The longest statutory period gives the broadest protection to the occupant. If someone holds property in good faith for 25 years under a recorded deed or other recorded instrument, they gain marketable title even if the instrument is completely void.11State of Texas. Texas Code Civil Practice and Remedies – Section 16.028 Adverse Possession With Recorded Instrument 25-Year Limitations Period This goes beyond fixing technical flaws in a deed. Even a document that’s obviously invalid on its face can support a claim after a quarter century of continuous, good-faith occupation. No disability or legal incapacity on either side can extend the deadline.
Prevention is dramatically cheaper than eviction. An uncontested forcible detainer case still costs several hundred dollars in fees alone, and contested cases with attorney involvement can run into the thousands. A few practical steps keep most squatter situations from developing in the first place.

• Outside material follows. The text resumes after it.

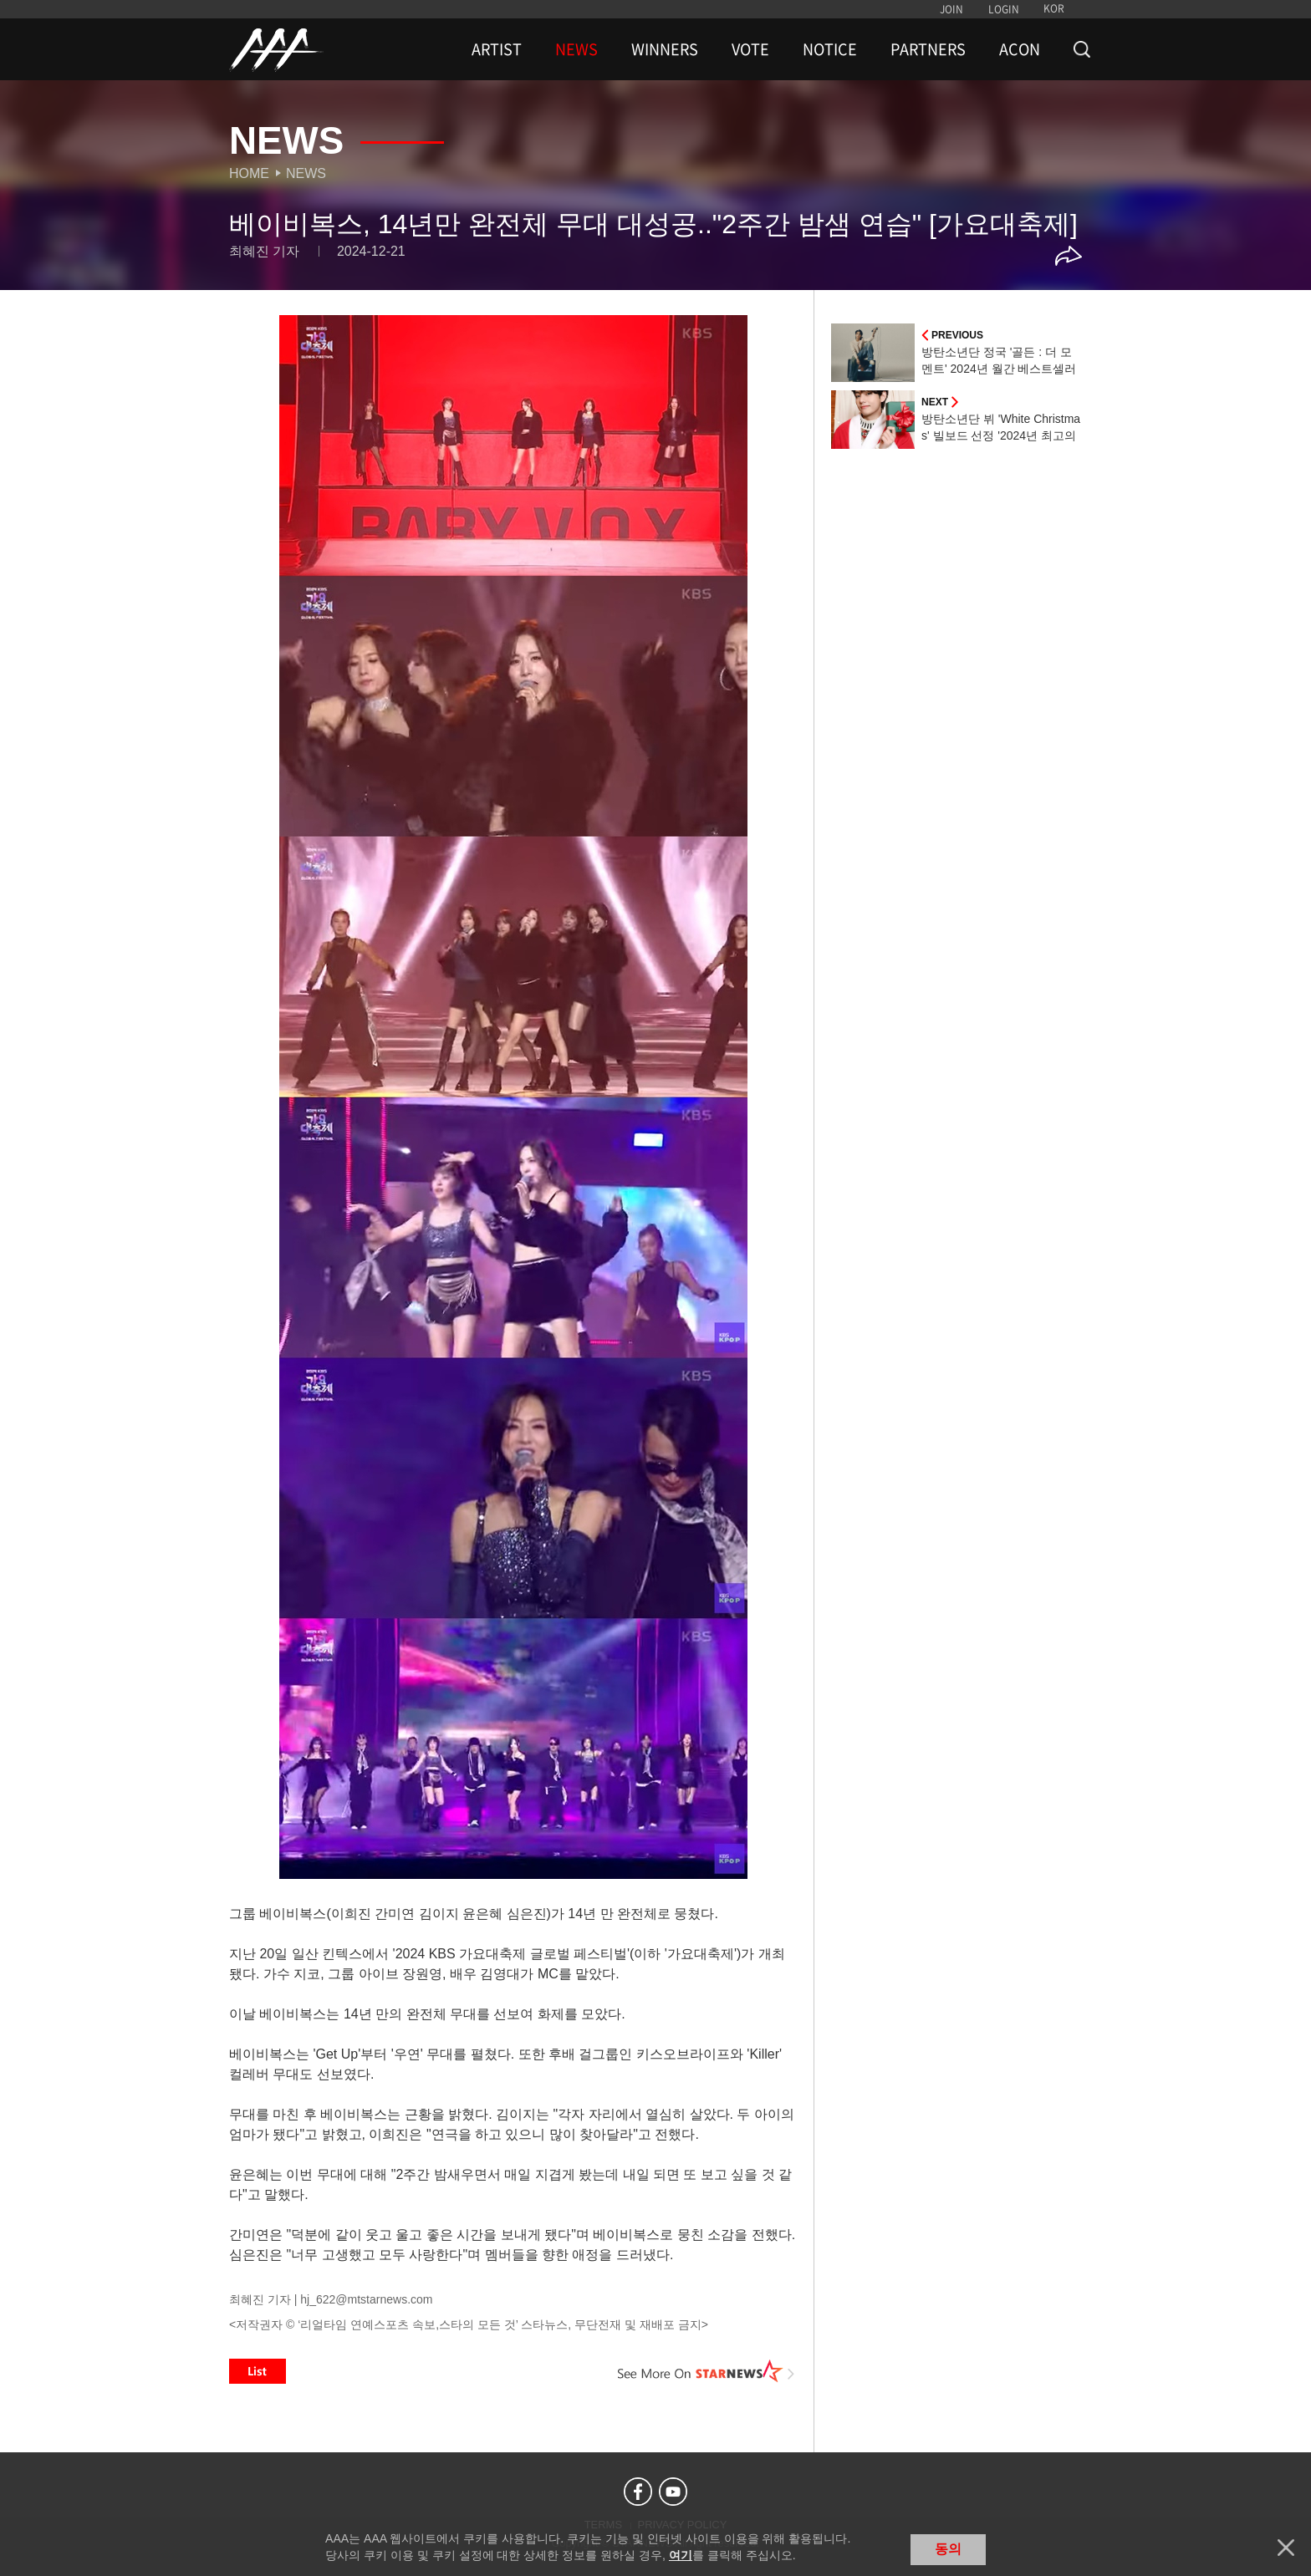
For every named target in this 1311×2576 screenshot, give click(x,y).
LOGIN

Visit vacant property regularly. A monthly walk-through of a vacant house or a drive past rural acreage is often enough to catch unauthorized occupancy before it takes root. Squatters typically target properties that show no signs of active ownership: overgrown yards, uncollected mail, boarded windows with no maintenance. If you live far from a property you own, hire a local property manager or ask a neighbor to keep an eye on it.
Secure every entry point. Deadbolts, window locks, and security cameras cost far less than an eviction. For rural land, fencing and posted signage establish a clear boundary. Texas recognizes purple paint marks on trees or posts as legal notice against trespass, which is useful for large parcels where traditional signs would be impractical.1State of Texas. Texas Code Penal – Section 30.05 Criminal Trespass
Pay your property taxes and keep your deed records current. Several of the adverse possession timelines require the occupant to pay taxes on the property. If your county tax office shows a payment from someone other than you, that’s an early warning sign. Title monitoring services offered by some title insurance companies will send alerts when new documents, like deeds or liens, get recorded against your property. Some companies offer this at no additional cost to customers who purchased title insurance through them.
Act immediately when you discover unauthorized occupancy. Every day you wait starts building the occupant’s timeline toward a potential adverse possession claim. Deliver a written notice to vacate the same day you discover the problem, and file a forcible detainer suit the moment the notice period expires. The owners who lose property to adverse possession are almost always owners who knew about the occupant and did nothing for years.